In Niedersachsen sorgen die Vorwürfe gegen Wulffs Exsprecher für einen Eklat im Landtag. Minister Möllring (CDU) sieht sich von Glaeseker betrogen, stellt sich aber vor Wulff.

Auf geht's, ab geht's, drei Tage wach: Nach einem Sitzungsmarathon wurde in Hannover am Freitag über einen Missbilligungsantrag gegen Wulff ab. Er wurde abgelehnt. Bild: dpa

HANNOVER taz | Endlosdebatte in Niedersachsen: Drei Tage diskutierte der Landtag in Hannover die Vorwürfe gegen den einstigen Ministerpräsidenten und heutigen Bundespräsidenten Christian Wulff (CDU), am Freitag endet die Sitzungswoche mit einem Eklat.

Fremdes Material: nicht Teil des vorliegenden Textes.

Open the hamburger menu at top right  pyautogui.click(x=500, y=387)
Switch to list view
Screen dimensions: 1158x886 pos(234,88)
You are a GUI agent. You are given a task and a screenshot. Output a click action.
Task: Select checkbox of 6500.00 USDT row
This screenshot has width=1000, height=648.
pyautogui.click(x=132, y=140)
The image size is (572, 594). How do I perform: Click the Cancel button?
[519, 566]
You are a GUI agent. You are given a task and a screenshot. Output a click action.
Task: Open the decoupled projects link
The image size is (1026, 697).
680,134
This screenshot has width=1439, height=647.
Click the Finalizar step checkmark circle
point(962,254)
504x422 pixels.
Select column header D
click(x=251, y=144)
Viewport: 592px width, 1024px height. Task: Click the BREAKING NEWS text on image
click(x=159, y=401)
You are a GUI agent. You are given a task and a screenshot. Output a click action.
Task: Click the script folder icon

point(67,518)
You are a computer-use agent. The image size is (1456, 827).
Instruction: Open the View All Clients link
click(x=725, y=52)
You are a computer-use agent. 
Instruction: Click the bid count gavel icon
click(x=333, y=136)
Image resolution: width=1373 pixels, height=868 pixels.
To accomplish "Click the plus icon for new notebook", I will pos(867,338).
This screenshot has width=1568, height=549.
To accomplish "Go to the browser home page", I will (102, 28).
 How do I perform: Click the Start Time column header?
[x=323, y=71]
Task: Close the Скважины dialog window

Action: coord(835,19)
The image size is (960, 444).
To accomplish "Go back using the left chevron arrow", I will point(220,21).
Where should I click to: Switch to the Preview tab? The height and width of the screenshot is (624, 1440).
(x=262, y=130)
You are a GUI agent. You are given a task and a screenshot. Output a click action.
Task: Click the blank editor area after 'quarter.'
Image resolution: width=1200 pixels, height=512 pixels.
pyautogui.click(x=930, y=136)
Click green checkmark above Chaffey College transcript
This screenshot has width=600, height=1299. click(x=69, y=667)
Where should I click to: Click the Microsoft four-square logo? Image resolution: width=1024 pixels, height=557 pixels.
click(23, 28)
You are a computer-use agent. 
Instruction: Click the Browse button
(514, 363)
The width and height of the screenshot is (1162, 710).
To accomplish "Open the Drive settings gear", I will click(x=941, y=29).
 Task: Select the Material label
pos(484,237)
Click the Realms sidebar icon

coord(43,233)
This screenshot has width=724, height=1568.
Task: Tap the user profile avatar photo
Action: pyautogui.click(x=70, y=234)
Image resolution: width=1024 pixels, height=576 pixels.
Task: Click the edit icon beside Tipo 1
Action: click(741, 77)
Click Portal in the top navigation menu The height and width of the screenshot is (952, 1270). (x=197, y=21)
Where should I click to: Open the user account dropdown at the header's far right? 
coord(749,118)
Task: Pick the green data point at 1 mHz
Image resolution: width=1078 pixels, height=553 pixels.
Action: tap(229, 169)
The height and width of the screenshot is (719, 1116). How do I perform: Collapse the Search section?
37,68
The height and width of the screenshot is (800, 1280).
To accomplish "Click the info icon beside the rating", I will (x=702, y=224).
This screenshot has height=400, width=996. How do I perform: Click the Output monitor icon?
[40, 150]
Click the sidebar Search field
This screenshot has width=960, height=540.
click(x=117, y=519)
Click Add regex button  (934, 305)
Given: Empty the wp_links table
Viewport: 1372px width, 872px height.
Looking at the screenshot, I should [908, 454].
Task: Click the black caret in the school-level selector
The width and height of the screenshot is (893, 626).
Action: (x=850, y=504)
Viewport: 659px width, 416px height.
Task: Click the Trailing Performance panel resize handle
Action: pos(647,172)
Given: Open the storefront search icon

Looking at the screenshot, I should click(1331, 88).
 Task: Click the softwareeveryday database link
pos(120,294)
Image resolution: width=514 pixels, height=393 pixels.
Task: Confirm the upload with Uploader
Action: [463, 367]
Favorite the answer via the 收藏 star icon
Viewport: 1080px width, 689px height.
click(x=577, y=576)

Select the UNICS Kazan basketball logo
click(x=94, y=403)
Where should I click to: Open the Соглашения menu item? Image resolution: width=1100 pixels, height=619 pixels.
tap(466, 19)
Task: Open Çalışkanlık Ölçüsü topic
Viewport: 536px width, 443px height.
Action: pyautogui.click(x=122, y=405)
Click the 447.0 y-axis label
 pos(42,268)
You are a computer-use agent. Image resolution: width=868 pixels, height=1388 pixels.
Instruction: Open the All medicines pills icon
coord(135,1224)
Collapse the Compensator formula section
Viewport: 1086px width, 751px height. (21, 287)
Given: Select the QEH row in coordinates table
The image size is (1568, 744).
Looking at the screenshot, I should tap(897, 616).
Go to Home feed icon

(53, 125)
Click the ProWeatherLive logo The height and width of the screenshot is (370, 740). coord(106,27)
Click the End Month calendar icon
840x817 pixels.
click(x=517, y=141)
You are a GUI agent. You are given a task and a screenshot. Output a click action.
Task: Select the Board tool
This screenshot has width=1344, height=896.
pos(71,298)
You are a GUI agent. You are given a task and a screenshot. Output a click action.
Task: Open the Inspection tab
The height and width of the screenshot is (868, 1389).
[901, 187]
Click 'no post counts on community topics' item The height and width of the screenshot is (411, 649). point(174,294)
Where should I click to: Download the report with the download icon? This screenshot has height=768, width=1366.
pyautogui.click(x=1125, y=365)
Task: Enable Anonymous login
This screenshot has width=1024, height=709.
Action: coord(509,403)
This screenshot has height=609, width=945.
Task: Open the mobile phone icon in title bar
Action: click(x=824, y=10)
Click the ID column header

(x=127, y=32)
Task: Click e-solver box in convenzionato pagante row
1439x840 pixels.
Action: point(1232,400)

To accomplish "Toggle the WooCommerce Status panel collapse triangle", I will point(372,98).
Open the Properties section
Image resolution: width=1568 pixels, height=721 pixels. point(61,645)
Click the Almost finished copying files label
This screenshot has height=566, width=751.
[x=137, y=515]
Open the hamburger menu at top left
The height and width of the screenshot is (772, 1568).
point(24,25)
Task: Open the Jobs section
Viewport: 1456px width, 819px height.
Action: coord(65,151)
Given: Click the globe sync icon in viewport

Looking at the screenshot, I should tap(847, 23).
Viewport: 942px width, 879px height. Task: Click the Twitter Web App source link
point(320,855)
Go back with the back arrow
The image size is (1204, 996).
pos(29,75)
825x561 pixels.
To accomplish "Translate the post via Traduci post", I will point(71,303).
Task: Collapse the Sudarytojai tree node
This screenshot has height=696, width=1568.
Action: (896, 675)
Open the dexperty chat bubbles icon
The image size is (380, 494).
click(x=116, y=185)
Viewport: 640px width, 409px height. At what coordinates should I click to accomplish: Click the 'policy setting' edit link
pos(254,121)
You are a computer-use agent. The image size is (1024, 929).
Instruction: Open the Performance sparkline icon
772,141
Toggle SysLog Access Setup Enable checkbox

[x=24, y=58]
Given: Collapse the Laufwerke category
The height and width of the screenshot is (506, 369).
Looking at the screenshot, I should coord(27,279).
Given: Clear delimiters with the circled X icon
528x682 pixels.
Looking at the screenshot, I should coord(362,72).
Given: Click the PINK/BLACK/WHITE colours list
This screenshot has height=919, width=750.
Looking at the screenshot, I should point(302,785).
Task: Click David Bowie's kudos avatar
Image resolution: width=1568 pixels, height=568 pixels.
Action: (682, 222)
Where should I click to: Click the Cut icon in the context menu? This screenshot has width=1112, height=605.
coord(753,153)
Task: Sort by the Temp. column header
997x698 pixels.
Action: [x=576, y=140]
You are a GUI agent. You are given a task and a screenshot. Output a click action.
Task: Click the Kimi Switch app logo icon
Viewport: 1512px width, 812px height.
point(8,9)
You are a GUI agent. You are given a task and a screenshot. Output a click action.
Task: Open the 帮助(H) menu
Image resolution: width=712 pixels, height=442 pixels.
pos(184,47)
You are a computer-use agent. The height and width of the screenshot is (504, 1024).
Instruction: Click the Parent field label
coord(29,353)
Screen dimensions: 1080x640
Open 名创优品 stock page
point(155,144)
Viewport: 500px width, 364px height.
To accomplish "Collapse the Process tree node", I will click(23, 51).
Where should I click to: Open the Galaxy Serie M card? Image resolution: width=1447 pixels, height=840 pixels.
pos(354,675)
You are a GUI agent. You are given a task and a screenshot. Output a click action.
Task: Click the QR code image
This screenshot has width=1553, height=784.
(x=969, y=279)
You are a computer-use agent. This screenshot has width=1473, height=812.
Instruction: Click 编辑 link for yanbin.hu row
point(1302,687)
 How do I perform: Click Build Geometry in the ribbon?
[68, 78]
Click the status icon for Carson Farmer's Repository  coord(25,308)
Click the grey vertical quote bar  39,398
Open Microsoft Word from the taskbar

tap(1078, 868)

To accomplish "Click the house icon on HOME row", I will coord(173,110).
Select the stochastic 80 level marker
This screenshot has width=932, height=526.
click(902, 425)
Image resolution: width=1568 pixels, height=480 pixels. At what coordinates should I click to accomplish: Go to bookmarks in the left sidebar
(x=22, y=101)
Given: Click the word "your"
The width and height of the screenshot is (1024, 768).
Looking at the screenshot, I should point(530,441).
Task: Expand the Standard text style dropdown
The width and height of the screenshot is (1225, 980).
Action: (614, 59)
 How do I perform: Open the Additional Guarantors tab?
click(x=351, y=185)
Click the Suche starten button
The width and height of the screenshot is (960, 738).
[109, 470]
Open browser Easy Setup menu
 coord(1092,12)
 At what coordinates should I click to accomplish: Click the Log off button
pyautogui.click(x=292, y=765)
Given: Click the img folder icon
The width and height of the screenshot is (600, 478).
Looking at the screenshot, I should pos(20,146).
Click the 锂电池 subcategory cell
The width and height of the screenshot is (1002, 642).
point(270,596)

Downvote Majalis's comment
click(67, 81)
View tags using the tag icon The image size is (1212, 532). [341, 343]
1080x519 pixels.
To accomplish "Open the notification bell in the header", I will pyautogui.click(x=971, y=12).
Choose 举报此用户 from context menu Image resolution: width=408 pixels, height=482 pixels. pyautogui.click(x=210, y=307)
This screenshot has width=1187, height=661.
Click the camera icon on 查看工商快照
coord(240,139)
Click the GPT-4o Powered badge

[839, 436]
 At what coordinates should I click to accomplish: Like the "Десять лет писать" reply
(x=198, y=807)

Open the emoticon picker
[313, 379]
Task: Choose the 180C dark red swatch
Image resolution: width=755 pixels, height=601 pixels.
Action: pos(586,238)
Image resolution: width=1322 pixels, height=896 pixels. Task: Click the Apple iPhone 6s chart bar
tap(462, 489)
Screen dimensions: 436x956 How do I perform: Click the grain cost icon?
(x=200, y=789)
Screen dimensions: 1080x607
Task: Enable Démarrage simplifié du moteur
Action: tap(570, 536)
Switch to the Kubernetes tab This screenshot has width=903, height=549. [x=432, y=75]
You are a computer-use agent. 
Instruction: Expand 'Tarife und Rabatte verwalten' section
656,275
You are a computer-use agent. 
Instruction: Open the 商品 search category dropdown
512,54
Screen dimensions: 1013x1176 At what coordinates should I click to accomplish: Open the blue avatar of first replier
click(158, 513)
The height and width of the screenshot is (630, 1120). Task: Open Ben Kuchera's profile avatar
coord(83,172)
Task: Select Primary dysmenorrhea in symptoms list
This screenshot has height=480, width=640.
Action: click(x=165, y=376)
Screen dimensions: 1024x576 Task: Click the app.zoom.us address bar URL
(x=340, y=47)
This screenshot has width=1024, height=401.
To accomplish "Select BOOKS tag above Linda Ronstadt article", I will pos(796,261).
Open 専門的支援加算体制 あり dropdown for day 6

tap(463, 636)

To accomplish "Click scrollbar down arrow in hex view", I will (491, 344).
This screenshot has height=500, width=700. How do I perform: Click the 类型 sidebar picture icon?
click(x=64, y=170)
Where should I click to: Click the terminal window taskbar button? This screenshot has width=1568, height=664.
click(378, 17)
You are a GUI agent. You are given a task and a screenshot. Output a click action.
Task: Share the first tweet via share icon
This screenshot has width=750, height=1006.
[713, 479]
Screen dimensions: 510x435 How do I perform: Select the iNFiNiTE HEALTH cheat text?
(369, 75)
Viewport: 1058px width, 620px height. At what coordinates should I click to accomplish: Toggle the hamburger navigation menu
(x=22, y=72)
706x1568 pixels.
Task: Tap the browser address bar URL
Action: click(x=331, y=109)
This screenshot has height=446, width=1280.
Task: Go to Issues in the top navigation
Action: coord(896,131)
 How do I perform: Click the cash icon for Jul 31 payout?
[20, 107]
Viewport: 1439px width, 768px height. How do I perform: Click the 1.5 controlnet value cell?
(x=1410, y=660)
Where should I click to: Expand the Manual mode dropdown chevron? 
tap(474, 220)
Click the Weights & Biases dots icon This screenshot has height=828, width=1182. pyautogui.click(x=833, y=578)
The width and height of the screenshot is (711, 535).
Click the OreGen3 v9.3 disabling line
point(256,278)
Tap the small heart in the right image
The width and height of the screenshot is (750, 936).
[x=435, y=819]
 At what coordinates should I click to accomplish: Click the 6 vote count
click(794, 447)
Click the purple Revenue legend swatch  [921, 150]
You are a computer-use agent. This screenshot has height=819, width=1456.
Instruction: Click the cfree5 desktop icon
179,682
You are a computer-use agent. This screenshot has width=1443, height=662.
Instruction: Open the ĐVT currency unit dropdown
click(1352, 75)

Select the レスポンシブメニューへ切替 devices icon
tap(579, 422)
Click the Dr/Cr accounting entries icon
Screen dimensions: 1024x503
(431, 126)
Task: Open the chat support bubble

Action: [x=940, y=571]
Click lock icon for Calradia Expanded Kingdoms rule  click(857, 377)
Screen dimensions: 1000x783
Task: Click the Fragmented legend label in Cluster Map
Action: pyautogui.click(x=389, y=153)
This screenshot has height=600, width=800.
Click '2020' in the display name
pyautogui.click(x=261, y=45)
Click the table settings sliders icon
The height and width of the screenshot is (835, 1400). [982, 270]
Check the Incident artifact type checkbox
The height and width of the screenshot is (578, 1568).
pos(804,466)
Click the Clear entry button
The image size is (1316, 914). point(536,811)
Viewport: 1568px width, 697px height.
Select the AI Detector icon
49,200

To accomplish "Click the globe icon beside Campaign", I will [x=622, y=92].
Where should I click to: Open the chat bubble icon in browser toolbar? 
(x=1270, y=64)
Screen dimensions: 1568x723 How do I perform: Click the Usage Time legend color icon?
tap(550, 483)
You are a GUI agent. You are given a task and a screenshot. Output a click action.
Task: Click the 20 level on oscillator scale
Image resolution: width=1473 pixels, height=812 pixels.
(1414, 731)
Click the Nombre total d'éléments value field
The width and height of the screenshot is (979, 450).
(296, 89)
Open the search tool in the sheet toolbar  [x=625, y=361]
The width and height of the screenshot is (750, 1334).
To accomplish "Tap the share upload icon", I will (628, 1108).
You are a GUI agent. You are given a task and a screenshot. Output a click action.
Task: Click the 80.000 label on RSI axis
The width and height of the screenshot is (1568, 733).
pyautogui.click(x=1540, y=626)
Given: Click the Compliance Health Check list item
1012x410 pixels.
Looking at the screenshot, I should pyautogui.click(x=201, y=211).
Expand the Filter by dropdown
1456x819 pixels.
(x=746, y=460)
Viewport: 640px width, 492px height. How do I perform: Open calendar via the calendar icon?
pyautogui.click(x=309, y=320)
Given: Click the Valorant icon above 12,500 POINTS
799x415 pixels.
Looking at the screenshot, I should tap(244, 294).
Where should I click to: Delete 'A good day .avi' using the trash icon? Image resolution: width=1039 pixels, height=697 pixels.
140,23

"Das haben Sie doch längst gewusst" – auf diesen Zwischenruf von Linken-Fraktionschef Hans-Henning Adler folgt die Androhung einer Strafanzeige wegen Verleumdung von Finanzminister Hartmut Möllring (CDU) und eine Sitzungsunterbrechung. Der hat zuvor einräumen müssen, dass die niedersächsische Staatskanzlei wohl doch an der Organisation der pompösen "Nord-Süd-Dialoge" mitgewirkt hat. Eine Beteiligung des Landes an den Partys des Veranstalters Manfred Schmidt hatte er noch am Donnerstag im Parlament vehement abgestritten.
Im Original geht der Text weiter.